Starting at the line below that contains "How do I perform: Open", print each line through the end of the records exactly as it appears.

Excerpts from a dataset:
════════

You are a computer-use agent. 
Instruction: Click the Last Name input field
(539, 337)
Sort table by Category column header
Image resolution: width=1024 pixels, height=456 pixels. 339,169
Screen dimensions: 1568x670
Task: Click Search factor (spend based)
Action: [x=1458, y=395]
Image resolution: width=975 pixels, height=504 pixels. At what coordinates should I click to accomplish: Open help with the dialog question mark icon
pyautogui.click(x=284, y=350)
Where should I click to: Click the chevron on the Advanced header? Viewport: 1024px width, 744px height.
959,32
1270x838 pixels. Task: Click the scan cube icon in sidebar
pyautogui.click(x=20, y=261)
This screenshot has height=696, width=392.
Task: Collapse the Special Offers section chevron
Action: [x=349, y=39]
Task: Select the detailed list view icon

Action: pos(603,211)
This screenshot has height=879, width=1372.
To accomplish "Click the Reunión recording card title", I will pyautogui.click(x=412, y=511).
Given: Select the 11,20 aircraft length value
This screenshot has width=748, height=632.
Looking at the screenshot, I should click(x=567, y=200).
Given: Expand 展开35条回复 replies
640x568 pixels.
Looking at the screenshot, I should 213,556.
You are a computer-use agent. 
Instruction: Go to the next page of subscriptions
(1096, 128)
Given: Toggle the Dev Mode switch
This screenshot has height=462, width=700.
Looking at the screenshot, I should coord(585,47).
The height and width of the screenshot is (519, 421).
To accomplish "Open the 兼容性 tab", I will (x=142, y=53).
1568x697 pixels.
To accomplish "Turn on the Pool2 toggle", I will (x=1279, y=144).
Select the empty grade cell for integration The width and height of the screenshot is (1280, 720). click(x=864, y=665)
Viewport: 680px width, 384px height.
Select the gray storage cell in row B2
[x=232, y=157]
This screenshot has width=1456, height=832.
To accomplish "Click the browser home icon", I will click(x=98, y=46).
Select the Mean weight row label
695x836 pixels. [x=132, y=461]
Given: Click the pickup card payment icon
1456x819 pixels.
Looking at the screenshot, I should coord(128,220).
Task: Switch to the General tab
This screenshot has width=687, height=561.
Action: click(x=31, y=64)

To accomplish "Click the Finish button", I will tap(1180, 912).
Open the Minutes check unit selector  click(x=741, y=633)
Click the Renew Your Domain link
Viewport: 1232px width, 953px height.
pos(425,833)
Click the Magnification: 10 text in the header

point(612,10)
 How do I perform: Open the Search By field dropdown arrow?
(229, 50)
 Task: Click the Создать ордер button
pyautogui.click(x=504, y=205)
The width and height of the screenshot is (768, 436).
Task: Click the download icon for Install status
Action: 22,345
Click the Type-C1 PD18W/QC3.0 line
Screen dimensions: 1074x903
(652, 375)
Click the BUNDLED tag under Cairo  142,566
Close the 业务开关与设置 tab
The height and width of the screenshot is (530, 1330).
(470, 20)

════════

_Output of the exercise_:
 How do I perform: Open the Search By field dropdown arrow?
(229, 50)
 Task: Click the Создать ордер button
pyautogui.click(x=504, y=205)
The width and height of the screenshot is (768, 436).
Task: Click the download icon for Install status
Action: 22,345
Click the Type-C1 PD18W/QC3.0 line
Screen dimensions: 1074x903
(652, 375)
Click the BUNDLED tag under Cairo  142,566
Close the 业务开关与设置 tab
The height and width of the screenshot is (530, 1330).
(470, 20)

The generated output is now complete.